Discussion Questions

1. Who should define abnormality? What motivations, if any, might encourage various groups to seek influence on this definition? For example, why might a pharmaceutical company seek to influence the definition of abnormality? Why would clinical psychologists? Psychiatrists? Managed care companies? The government?

2. Do clients benefit from formal diagnoses? What aspects of assigning a DSM diagnosis may prove beneficial? What aspects may prove unfavorable? As a clinical psychologist, would you focus heavily on formal diagnoses? Why or why not? As a client, would you find a DSM diagnosis beneficial? Why or why not?

3. Does the DSM pathologize normal behavior? Consider premenstrual dysphoric disorder.

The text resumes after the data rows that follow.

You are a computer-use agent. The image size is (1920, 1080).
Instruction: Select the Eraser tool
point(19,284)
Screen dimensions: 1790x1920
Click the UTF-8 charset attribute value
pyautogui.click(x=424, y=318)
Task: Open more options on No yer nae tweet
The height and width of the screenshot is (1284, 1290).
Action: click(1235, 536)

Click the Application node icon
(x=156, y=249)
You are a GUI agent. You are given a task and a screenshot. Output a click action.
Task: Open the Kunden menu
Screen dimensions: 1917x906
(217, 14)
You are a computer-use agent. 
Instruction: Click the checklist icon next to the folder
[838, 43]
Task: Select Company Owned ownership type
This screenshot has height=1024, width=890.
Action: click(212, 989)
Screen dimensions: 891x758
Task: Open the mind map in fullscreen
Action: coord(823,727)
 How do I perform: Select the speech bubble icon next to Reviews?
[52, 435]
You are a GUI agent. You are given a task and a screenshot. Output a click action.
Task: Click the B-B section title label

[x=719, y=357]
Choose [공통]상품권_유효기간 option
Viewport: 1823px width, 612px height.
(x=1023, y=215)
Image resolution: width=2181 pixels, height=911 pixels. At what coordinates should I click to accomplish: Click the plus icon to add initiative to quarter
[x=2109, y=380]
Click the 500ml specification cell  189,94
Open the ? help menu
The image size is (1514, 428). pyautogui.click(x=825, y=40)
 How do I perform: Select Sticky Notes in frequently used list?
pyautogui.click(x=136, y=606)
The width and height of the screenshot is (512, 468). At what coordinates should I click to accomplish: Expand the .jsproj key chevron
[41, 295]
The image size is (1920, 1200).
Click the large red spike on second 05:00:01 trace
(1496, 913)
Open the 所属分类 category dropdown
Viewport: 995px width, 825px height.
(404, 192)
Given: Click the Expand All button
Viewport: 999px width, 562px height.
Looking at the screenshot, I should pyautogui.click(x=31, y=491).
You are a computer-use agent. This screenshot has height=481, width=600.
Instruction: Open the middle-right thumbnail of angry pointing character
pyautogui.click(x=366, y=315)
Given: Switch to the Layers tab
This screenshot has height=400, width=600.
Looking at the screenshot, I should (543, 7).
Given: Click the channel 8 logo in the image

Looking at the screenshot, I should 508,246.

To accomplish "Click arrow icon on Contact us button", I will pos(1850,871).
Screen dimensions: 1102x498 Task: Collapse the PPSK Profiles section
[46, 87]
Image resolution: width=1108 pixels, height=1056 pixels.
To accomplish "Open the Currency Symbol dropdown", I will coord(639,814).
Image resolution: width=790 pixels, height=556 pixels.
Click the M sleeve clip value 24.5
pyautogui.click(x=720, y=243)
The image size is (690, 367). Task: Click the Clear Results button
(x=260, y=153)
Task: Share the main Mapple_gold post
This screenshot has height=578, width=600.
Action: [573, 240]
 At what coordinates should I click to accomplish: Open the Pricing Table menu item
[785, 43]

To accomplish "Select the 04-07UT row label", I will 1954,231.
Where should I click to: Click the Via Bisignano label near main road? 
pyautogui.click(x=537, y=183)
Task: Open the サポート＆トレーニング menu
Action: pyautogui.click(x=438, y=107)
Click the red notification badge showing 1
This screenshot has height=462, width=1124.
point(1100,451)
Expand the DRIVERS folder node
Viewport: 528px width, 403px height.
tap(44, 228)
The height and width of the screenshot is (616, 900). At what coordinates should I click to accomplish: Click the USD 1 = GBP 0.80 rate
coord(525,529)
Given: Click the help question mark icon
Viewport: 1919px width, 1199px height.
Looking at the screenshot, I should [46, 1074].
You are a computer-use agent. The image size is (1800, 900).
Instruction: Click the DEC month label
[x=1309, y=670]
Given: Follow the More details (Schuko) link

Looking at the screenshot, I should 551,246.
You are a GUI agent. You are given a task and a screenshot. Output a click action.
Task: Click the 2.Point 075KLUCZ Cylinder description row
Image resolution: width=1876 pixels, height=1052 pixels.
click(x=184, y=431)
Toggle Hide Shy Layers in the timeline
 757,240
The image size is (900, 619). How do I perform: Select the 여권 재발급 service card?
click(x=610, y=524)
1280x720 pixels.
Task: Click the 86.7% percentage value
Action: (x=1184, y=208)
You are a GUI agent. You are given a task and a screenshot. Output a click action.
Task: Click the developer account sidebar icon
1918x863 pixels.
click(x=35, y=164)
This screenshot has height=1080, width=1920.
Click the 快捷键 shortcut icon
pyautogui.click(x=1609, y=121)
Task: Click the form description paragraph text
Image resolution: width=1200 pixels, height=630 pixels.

In mainstream media, this disorder has often been described as “extreme PMS.” Consider minor depressive disorder. Does not everyone feel sad or down at some point during their life? Does this mean that such a person has a psychological disorder?

4. The DSM-5 proposes to eliminate bereavement from the exclusionary criteria for major depressive disorder. (Currently, an individual displaying the symptoms of major depressive disorder cannot be officially diagnosed if the symptoms are related to and present within six months of the death of a loved one or close acquaintance.) How do you feel about the removal of this exclusion? Should the natural process of grief following the death of a loved one be pathologized?

5. Look at the section that discusses changes the DSM-5 did not make. Are there any changes you think they should have made? Additionally, are there any changes they made that you think they should not have made?

6. Can you think of any reasons that the authors of the DSM might have chosen the controversial cutoffs that were discussed in the chapter?